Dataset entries
^^^^
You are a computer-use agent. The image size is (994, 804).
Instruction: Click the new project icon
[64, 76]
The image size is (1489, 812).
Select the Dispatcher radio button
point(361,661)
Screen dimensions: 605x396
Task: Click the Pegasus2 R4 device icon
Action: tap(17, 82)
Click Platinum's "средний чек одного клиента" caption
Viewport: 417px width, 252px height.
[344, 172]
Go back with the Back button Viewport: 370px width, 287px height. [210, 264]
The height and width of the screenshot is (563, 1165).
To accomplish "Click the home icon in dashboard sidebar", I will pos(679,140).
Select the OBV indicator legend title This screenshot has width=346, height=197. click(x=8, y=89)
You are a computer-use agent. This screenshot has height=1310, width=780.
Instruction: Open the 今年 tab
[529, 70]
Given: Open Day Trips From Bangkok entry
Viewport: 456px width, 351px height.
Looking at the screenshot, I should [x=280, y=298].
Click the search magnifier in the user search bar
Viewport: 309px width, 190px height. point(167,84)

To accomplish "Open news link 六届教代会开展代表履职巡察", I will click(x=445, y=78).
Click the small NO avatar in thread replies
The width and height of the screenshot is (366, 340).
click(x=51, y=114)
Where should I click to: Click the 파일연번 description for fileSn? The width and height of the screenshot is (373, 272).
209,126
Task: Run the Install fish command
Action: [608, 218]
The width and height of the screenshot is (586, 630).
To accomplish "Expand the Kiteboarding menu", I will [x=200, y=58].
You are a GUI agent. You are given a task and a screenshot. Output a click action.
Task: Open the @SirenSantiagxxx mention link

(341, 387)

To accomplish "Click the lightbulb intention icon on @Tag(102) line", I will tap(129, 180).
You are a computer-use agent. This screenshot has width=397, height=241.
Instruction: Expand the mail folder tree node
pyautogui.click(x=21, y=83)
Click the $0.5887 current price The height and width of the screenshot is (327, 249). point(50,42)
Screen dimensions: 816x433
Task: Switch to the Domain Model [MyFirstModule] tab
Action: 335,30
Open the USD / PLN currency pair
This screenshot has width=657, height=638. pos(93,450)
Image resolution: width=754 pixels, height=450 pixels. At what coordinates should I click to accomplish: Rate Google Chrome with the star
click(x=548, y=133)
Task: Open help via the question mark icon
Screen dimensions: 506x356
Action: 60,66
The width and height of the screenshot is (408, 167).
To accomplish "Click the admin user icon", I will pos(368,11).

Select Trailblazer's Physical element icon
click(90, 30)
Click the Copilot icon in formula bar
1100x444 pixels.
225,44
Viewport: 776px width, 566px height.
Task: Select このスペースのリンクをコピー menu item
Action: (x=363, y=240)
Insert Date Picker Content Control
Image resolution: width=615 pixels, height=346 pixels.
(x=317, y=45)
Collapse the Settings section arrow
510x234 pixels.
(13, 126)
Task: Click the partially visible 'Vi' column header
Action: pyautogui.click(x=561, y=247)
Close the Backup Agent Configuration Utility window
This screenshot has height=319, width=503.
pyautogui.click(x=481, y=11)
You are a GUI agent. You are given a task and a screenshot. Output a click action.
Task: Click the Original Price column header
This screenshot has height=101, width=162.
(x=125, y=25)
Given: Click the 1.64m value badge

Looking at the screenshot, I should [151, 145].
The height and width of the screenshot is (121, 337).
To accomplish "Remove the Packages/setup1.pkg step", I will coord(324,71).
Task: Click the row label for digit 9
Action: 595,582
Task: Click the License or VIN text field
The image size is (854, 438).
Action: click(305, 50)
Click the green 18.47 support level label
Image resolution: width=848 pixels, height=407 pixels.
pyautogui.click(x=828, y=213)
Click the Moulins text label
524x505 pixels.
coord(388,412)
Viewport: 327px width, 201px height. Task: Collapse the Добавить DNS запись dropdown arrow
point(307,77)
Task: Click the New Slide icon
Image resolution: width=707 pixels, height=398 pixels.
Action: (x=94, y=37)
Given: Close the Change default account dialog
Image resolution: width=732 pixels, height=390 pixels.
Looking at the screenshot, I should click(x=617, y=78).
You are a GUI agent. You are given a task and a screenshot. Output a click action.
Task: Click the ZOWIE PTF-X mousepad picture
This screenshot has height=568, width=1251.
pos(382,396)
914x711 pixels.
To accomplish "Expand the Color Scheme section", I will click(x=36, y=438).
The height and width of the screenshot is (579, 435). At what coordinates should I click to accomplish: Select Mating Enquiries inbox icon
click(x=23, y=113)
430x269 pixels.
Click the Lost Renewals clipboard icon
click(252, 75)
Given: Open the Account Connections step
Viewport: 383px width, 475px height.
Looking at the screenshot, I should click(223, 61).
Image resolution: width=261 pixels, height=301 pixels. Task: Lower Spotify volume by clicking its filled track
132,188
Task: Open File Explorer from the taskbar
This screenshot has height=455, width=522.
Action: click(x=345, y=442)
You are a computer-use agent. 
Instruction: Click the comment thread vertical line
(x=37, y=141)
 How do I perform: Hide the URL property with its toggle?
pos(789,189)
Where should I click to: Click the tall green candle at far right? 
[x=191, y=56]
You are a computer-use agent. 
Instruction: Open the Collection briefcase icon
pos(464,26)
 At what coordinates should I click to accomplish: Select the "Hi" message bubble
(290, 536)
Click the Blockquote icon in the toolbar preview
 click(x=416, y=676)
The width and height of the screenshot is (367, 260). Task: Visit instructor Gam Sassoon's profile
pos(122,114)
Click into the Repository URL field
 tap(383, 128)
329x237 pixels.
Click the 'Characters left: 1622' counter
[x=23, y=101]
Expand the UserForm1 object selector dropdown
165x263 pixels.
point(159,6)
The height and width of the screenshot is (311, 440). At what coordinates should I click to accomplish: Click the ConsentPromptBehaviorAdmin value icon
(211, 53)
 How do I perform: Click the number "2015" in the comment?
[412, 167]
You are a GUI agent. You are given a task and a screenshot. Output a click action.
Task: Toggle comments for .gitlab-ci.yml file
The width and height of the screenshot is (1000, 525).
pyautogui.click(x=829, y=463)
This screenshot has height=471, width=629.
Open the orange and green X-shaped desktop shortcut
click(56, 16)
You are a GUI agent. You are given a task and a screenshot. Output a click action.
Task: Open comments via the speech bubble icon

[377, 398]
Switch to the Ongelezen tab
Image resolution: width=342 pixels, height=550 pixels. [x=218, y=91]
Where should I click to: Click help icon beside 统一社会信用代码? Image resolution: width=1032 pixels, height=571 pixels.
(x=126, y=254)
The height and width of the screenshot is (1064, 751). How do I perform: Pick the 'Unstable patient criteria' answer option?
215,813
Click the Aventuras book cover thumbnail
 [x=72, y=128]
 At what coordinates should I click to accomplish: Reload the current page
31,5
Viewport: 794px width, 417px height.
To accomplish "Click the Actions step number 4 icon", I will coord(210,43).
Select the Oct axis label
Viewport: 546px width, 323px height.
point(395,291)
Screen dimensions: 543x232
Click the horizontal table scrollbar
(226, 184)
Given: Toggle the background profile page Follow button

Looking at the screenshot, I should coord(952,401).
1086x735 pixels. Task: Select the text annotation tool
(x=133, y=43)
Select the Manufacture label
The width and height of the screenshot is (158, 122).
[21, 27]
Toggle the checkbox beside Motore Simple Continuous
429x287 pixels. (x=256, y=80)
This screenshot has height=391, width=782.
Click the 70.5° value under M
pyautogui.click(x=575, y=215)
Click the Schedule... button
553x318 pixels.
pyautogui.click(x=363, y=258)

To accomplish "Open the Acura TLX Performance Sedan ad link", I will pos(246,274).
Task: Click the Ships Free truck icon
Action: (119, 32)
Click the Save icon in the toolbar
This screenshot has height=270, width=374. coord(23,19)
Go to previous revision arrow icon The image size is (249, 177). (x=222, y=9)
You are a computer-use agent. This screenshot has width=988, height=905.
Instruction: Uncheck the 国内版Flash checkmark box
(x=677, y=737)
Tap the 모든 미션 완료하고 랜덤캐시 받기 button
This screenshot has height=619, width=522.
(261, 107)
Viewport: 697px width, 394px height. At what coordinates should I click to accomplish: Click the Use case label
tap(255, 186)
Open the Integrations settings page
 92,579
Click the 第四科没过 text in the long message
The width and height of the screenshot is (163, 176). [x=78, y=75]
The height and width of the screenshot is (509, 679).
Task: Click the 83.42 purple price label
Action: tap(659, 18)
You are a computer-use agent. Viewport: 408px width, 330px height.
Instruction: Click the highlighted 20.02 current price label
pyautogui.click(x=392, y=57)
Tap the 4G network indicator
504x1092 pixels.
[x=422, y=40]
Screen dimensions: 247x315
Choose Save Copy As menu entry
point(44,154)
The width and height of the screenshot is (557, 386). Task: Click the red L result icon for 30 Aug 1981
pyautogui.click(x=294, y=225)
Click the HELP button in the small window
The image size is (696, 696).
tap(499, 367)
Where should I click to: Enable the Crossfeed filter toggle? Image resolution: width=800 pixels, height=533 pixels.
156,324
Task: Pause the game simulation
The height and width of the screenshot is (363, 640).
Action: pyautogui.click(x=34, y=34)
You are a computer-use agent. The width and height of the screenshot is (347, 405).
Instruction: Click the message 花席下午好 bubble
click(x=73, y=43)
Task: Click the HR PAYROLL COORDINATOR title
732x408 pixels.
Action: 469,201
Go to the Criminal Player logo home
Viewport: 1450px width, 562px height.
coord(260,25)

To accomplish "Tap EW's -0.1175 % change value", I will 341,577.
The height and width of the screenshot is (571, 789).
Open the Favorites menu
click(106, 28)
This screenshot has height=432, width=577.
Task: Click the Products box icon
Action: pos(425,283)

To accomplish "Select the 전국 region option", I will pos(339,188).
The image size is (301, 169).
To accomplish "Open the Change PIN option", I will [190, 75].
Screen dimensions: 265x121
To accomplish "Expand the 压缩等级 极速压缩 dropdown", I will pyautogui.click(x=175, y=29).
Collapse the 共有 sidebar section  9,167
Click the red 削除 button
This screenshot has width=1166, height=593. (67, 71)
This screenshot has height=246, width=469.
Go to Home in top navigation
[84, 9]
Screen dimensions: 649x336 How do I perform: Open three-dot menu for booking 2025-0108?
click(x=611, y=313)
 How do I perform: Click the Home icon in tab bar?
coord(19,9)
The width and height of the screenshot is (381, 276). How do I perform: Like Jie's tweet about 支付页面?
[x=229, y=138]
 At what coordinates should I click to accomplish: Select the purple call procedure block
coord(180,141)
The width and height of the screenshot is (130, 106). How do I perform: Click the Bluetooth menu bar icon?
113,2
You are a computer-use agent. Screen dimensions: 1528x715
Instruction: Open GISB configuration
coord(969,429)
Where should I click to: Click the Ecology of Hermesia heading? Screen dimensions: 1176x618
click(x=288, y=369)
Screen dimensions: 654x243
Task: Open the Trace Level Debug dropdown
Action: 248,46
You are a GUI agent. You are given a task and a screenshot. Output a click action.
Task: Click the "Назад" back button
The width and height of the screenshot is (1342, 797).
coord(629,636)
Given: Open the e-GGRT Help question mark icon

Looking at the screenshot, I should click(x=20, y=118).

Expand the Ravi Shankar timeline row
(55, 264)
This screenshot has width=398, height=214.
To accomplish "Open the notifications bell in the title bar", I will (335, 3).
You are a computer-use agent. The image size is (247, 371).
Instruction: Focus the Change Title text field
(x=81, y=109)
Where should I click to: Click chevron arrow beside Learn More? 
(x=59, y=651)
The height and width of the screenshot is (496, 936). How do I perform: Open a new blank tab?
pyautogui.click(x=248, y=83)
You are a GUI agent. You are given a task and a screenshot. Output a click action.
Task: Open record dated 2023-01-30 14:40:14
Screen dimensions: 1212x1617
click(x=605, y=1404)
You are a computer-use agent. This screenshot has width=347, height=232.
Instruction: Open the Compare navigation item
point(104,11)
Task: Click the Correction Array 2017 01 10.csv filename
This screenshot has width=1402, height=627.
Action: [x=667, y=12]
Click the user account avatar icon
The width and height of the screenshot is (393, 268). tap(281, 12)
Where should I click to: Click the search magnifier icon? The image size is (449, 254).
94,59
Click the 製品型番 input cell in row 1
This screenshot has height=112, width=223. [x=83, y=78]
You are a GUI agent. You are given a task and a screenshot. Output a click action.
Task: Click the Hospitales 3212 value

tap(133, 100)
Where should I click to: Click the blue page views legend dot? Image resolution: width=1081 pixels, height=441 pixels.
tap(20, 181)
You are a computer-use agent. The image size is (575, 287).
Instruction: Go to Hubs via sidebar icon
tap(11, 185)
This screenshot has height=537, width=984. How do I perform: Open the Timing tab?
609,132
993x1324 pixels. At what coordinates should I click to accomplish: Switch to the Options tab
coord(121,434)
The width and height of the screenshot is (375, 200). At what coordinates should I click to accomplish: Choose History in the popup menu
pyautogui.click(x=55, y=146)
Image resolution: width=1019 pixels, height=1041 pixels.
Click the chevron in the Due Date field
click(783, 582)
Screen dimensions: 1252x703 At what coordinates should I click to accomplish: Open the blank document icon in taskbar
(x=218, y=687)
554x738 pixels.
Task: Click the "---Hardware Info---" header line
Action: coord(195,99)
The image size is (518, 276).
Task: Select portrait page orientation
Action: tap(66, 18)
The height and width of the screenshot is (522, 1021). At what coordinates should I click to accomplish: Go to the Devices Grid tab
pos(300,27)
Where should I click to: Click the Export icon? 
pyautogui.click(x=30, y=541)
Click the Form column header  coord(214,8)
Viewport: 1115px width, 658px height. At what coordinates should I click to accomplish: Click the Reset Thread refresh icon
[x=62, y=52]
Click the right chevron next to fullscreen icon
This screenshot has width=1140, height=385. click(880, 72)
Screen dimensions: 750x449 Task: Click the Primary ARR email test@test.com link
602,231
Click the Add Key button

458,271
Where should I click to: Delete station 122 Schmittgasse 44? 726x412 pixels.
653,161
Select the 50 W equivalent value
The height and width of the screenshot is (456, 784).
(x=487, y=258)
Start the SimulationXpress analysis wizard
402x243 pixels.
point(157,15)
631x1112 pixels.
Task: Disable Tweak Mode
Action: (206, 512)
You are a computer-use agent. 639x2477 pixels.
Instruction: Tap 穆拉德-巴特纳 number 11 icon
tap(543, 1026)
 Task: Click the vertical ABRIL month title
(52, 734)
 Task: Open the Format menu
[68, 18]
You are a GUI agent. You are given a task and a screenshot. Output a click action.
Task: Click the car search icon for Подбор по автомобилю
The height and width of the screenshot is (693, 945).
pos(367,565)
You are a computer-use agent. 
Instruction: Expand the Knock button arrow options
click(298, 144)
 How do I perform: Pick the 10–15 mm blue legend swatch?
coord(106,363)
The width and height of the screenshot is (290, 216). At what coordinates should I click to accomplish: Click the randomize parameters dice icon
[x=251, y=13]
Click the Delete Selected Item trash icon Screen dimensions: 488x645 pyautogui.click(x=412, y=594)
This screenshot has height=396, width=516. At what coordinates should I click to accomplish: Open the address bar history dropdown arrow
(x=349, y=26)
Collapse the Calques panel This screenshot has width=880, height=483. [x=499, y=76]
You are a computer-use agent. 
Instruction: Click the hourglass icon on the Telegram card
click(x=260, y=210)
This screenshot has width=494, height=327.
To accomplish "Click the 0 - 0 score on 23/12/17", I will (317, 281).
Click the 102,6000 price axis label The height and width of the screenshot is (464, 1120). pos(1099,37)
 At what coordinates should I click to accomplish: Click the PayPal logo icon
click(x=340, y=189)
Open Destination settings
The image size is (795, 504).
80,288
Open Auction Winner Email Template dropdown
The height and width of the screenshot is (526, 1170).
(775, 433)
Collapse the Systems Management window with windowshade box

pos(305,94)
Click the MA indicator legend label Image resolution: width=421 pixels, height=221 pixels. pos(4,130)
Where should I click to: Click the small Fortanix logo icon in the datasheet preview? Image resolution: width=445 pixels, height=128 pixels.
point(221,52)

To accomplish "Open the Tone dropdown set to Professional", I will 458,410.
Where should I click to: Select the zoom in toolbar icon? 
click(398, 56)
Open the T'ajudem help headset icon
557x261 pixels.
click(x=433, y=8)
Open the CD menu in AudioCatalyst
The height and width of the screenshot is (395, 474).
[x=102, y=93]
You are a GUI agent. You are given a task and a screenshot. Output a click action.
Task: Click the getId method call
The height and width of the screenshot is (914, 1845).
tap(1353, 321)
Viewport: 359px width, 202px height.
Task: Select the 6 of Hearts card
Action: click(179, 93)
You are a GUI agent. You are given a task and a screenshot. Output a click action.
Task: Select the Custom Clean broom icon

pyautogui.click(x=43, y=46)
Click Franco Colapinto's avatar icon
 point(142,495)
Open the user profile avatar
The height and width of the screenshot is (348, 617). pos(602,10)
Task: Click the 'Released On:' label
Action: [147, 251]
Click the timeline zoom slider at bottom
^^^^
* [What the task requires]: Repeat the records above line by line, from the first line through the line that contains "The width and height of the screenshot is (586, 630).".

* [Your response]:
You are a computer-use agent. The image size is (994, 804).
Instruction: Click the new project icon
[64, 76]
The image size is (1489, 812).
Select the Dispatcher radio button
point(361,661)
Screen dimensions: 605x396
Task: Click the Pegasus2 R4 device icon
Action: tap(17, 82)
Click Platinum's "средний чек одного клиента" caption
Viewport: 417px width, 252px height.
[344, 172]
Go back with the Back button Viewport: 370px width, 287px height. [210, 264]
The height and width of the screenshot is (563, 1165).
To accomplish "Click the home icon in dashboard sidebar", I will pos(679,140).
Select the OBV indicator legend title This screenshot has width=346, height=197. click(x=8, y=89)
You are a computer-use agent. This screenshot has height=1310, width=780.
Instruction: Open the 今年 tab
[529, 70]
Given: Open Day Trips From Bangkok entry
Viewport: 456px width, 351px height.
Looking at the screenshot, I should [x=280, y=298].
Click the search magnifier in the user search bar
Viewport: 309px width, 190px height. point(167,84)

To accomplish "Open news link 六届教代会开展代表履职巡察", I will click(x=445, y=78).
Click the small NO avatar in thread replies
The width and height of the screenshot is (366, 340).
click(x=51, y=114)
Where should I click to: Click the 파일연번 description for fileSn? The width and height of the screenshot is (373, 272).
209,126
Task: Run the Install fish command
Action: [608, 218]
The width and height of the screenshot is (586, 630).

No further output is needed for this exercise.